══ DATA TO USE ══

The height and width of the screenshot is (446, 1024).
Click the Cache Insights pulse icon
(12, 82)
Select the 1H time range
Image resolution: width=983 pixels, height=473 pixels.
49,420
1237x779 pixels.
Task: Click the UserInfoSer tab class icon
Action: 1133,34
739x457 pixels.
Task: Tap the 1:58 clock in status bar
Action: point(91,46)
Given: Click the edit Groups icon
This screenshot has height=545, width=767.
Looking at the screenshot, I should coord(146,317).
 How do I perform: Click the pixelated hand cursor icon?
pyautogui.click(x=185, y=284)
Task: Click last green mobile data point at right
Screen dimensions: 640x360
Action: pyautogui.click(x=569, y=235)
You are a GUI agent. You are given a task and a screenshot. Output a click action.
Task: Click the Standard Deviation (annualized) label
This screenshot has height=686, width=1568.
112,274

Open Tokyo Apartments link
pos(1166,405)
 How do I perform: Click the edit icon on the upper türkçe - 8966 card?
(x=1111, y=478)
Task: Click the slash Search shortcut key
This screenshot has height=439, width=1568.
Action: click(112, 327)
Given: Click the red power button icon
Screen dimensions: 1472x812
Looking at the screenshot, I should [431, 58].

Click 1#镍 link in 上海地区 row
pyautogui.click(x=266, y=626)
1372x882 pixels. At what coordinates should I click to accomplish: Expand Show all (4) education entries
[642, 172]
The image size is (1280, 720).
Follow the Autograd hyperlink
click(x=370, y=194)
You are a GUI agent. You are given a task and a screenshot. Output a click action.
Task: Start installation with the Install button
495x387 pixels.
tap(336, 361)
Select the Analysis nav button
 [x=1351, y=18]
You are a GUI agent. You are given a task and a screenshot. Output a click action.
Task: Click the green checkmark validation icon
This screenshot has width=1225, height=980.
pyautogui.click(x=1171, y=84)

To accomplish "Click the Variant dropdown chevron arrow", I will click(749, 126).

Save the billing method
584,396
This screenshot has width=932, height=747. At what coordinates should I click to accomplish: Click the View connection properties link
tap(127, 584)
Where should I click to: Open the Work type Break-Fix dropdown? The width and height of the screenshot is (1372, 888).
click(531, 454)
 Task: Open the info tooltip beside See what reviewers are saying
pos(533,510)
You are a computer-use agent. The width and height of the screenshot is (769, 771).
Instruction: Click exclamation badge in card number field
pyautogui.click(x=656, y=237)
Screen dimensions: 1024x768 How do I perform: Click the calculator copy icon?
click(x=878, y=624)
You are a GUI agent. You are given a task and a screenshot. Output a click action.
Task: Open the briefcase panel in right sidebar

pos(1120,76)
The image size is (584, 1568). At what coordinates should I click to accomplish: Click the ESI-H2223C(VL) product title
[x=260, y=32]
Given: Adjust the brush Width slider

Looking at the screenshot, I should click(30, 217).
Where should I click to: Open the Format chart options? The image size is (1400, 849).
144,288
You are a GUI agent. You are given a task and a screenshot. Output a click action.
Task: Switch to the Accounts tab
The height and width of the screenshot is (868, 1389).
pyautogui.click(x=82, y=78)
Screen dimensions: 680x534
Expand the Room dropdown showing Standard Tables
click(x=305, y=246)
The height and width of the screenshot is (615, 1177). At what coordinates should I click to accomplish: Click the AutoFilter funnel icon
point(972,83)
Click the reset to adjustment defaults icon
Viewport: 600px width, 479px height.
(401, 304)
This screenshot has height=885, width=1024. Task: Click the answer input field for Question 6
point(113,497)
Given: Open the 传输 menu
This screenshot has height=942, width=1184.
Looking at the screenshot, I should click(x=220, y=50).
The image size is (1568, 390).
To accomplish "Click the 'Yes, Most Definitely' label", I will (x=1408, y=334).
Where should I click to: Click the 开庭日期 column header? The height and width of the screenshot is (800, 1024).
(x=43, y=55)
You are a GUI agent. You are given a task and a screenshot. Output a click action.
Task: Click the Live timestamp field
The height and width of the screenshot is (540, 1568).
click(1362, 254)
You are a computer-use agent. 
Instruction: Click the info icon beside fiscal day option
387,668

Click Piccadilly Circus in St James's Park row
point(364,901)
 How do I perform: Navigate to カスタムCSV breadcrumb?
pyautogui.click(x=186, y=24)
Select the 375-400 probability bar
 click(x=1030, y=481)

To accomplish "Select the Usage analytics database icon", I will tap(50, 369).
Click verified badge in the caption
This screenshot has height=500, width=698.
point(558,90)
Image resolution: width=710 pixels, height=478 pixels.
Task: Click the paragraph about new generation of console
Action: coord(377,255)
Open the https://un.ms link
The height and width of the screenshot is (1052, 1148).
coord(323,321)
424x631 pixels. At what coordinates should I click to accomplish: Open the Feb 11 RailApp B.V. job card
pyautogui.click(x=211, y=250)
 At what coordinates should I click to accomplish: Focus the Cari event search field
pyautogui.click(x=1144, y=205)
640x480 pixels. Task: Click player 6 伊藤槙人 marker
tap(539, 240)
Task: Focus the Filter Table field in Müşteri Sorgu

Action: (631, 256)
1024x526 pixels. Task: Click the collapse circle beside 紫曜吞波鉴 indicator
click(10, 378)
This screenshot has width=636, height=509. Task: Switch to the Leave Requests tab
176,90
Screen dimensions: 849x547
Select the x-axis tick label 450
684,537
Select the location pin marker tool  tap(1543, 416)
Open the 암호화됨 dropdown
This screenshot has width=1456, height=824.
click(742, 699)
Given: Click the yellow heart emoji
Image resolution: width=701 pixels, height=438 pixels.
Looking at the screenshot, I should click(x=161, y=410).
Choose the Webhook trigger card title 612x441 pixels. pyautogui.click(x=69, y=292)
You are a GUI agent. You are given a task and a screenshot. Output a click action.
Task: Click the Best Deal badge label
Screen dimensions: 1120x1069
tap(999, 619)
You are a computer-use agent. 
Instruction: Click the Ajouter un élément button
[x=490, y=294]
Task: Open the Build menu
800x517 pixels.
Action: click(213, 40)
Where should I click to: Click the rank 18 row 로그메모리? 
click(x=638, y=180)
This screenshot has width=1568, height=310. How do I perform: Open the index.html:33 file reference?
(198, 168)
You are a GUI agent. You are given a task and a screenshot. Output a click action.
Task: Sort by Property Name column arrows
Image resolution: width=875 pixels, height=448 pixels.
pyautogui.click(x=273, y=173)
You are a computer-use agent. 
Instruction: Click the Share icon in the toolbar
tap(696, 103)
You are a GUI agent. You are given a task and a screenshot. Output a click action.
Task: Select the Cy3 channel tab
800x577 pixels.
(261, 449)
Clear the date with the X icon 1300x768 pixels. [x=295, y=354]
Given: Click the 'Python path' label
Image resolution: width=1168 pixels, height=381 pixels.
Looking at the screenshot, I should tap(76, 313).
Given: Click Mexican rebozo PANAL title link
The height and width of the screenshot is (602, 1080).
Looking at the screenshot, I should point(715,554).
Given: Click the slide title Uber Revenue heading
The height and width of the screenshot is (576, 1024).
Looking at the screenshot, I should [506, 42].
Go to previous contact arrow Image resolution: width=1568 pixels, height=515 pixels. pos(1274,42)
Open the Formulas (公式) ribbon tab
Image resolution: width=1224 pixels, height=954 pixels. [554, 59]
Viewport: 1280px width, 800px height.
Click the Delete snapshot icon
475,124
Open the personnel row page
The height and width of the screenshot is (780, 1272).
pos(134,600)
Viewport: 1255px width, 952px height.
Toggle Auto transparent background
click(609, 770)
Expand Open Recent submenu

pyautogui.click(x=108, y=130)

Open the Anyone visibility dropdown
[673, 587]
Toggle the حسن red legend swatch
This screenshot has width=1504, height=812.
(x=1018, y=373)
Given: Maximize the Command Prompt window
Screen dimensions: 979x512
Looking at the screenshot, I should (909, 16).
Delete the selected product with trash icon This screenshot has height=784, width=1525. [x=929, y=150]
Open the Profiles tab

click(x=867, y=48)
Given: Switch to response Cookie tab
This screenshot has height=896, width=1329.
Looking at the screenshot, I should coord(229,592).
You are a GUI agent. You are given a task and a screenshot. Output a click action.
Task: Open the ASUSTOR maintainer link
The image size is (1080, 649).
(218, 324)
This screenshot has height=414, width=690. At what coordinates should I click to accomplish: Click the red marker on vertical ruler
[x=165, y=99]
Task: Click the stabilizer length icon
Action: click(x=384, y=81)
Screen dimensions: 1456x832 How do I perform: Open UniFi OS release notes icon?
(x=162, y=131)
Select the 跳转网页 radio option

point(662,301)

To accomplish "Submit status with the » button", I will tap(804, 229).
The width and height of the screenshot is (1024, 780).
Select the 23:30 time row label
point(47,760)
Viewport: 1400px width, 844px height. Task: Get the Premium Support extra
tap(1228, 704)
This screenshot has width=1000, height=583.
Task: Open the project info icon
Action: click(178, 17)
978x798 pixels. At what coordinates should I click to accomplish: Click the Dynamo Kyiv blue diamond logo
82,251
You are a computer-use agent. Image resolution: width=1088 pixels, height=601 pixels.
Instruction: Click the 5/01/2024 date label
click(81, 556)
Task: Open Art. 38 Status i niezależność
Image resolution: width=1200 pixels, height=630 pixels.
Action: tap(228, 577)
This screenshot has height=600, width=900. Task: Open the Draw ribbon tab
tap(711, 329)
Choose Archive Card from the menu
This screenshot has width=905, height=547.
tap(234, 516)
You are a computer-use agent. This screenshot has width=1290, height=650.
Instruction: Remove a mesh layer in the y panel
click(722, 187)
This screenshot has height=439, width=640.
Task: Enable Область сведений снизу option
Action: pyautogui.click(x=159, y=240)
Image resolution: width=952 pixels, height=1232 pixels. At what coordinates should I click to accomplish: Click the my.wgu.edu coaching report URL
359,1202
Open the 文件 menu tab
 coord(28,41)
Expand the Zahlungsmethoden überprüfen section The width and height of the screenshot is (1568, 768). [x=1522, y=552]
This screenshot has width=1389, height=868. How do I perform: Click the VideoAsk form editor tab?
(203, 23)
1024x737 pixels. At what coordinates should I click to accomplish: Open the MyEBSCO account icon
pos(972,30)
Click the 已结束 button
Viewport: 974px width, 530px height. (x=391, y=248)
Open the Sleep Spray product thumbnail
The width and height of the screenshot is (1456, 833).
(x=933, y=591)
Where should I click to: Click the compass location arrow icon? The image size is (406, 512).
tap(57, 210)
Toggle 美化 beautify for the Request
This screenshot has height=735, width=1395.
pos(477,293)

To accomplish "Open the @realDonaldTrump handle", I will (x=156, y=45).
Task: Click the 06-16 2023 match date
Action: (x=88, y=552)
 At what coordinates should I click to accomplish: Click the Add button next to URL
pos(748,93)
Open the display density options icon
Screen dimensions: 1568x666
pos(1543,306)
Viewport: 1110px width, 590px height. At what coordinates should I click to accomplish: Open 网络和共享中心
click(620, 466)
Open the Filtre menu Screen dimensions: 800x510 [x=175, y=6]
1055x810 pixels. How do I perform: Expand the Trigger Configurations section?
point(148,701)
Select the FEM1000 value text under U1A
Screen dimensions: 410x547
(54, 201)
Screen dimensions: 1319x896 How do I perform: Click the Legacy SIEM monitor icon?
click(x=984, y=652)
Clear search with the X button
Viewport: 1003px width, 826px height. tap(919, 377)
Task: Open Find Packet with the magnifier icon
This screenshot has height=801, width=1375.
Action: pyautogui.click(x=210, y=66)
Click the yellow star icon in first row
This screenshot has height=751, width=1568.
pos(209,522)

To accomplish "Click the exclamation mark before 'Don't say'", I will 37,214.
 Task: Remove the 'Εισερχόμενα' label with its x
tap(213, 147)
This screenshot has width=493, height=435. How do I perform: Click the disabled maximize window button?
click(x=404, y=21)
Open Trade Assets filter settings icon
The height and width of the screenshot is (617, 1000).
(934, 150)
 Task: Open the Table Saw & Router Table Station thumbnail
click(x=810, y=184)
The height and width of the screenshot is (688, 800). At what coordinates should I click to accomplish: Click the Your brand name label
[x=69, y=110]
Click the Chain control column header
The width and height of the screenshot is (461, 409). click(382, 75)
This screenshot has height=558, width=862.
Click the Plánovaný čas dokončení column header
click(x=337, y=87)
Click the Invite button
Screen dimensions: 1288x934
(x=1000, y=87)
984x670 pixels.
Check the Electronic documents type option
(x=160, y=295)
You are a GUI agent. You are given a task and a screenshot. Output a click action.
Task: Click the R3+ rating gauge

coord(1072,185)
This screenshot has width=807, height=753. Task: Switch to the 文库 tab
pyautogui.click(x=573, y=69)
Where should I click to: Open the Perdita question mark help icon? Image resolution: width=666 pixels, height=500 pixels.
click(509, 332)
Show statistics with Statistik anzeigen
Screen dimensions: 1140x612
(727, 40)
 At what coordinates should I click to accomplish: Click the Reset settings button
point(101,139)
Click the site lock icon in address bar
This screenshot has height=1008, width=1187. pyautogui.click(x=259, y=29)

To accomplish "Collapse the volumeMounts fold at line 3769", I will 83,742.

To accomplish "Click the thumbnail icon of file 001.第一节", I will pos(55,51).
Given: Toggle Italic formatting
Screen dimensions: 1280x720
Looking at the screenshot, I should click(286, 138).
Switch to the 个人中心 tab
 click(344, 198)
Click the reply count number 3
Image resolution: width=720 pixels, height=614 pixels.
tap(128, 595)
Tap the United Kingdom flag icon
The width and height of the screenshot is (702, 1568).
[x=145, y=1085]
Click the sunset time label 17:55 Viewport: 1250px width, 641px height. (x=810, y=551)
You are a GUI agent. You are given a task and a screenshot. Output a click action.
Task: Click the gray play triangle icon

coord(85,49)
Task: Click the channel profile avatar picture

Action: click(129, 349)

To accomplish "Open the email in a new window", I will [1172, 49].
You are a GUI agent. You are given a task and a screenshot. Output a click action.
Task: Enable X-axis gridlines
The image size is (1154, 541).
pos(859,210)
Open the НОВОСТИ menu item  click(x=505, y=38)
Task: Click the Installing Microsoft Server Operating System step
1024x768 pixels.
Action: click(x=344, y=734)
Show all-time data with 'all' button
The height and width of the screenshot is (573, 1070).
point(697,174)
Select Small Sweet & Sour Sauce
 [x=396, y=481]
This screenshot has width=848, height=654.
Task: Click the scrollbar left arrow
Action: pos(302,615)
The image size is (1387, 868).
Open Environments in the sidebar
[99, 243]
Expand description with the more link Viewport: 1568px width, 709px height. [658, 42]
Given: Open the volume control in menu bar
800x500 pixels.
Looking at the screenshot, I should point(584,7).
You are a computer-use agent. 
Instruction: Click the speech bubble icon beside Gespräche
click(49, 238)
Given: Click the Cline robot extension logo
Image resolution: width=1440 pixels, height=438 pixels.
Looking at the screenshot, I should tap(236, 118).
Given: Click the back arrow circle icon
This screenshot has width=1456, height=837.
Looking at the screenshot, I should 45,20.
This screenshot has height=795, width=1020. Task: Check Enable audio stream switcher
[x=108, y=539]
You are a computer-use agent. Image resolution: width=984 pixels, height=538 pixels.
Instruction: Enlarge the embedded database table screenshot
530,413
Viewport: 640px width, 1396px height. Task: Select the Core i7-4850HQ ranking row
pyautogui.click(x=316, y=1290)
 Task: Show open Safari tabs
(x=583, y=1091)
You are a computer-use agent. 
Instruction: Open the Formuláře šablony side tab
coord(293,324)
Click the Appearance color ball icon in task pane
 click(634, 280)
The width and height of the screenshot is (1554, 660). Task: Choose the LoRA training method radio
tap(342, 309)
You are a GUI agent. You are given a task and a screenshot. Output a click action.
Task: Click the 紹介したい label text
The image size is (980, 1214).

═══

### THE PROBLEM
Return, word for word, the lines from the one containing "Open the Filtre" through the one containing "(x=1000, y=87)", including both of those lines.

### RESULT OF THIS TASK
Open the Filtre menu Screen dimensions: 800x510 [x=175, y=6]
1055x810 pixels. How do I perform: Expand the Trigger Configurations section?
point(148,701)
Select the FEM1000 value text under U1A
Screen dimensions: 410x547
(54, 201)
Screen dimensions: 1319x896 How do I perform: Click the Legacy SIEM monitor icon?
click(x=984, y=652)
Clear search with the X button
Viewport: 1003px width, 826px height. tap(919, 377)
Task: Open Find Packet with the magnifier icon
This screenshot has height=801, width=1375.
Action: pyautogui.click(x=210, y=66)
Click the yellow star icon in first row
This screenshot has height=751, width=1568.
pos(209,522)

To accomplish "Click the exclamation mark before 'Don't say'", I will 37,214.
 Task: Remove the 'Εισερχόμενα' label with its x
tap(213, 147)
This screenshot has width=493, height=435. How do I perform: Click the disabled maximize window button?
click(x=404, y=21)
Open Trade Assets filter settings icon
The height and width of the screenshot is (617, 1000).
(934, 150)
 Task: Open the Table Saw & Router Table Station thumbnail
click(x=810, y=184)
The height and width of the screenshot is (688, 800). At what coordinates should I click to accomplish: Click the Your brand name label
[x=69, y=110]
Click the Chain control column header
The width and height of the screenshot is (461, 409). click(382, 75)
This screenshot has height=558, width=862.
Click the Plánovaný čas dokončení column header
click(x=337, y=87)
Click the Invite button
Screen dimensions: 1288x934
(x=1000, y=87)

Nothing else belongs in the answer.